Author: V. Tarikhu Farrar
Publisher: Rowman & Littlefield
Published: 2020-01-20
Total Pages: 319
ISBN-13: 1793606439
DOWNLOAD EBOOKThe idea of an inherent backwardness of technology and material culture in early sub-Saharan Africa is a persistent and tenacious myth in the scholarly and popular imagination. Due to the emergence of the field of African studies and the upsurge in historical and archaeological research, in recent decades the stridency of this myth has weakened, and the overtly racist content of arguments mustered in its defense have tended to disappear. But more important are transformations in social, political, and cultural consciousness, which have worked to reshape conceptualizations of African peoples, their histories, and their cultures. Precolonial African Material Culture offers a thorough challenge to the myth of technological backwardness. V. Tarikhu Farrar revisits the early technology of sub-Saharan Africa as revealed by recent research and reconsiders long-possessed primary historical sources. He then explores the ways that indigenous African technologies have influenced the world beyond the African continent.
Author: Meki Nzewi
Publisher: African Minds
Published: 2007
Total Pages: 302
ISBN-13: 1920051651
DOWNLOAD EBOOKThe 1st three volumes present material in a modular approach.

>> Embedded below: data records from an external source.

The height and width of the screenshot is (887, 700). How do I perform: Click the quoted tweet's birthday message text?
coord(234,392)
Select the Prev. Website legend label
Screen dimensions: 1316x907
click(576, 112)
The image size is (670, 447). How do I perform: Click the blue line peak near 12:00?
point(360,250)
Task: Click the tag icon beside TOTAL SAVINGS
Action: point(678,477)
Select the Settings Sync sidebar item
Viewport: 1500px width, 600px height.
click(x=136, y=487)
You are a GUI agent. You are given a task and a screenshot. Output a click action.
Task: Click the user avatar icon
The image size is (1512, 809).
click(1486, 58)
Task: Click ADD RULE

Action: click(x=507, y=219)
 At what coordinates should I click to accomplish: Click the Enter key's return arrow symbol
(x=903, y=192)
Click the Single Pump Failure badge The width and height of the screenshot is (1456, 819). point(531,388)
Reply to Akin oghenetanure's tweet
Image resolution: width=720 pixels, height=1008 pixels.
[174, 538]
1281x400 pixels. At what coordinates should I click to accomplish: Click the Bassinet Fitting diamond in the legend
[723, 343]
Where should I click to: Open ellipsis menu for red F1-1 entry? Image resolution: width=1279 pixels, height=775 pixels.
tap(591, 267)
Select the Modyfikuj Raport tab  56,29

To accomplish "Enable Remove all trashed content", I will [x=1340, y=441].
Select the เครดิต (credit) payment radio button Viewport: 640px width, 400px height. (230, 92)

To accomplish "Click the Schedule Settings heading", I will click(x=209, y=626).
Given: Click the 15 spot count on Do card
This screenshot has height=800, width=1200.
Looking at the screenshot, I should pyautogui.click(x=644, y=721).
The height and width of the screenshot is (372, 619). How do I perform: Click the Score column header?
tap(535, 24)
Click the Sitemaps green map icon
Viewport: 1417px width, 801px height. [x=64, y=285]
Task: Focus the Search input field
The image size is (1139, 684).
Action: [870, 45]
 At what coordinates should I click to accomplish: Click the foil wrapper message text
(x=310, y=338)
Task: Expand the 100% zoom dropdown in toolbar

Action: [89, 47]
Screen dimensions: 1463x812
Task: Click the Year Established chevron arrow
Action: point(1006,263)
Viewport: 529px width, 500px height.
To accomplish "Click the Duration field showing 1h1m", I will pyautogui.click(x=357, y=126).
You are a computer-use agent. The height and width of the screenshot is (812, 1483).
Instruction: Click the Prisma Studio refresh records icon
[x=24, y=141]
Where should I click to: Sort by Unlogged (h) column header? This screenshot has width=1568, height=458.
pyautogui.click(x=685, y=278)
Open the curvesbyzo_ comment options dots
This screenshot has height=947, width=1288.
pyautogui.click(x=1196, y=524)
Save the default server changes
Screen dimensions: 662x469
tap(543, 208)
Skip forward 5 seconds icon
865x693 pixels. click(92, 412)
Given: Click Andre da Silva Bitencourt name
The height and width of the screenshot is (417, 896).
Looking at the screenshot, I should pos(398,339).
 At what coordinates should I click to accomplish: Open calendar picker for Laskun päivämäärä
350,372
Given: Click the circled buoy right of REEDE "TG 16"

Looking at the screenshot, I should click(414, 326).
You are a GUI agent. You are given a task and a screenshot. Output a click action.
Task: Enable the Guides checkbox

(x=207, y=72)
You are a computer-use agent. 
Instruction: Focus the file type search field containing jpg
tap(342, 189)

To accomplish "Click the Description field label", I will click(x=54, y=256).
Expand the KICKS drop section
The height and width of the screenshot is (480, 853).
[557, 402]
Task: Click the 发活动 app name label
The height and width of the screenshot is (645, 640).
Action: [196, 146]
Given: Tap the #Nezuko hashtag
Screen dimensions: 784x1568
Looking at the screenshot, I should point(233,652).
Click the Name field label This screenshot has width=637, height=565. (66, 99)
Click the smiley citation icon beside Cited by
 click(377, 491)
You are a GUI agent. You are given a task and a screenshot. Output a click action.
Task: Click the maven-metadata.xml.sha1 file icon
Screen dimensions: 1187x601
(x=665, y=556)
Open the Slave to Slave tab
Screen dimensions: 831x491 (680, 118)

Each volume presents progressively more advanced concepts in the categories: musical structure and form, factors of music appreciation, music instruments, music and society, research project, musical arts theatre, school songs technique, and performance. The 4th volume is a collection of essays. The 5th volume contains printed music.
Author: Dickson Mungazi [Deceased]
Publisher: Bloomsbury Publishing USA
Published: 1996-02-28
Total Pages: 297
ISBN-13: 031339055X
DOWNLOAD EBOOKThe violent colonization of Africa by European nations toward the end of the 19th century—a colonization justified by theories about the African Mind promulgated in the Age of Reason—had a profound impact upon the mind of Black Africa. After World War II, the mind of Black Africa rebelled; this rebellion led to a struggle for the self. After Africans achieved political independence, the new African leaders betrayed their own people. Africans now have the responsibility of restoring and reaffirming their true inheritance—the mind of Black Africa.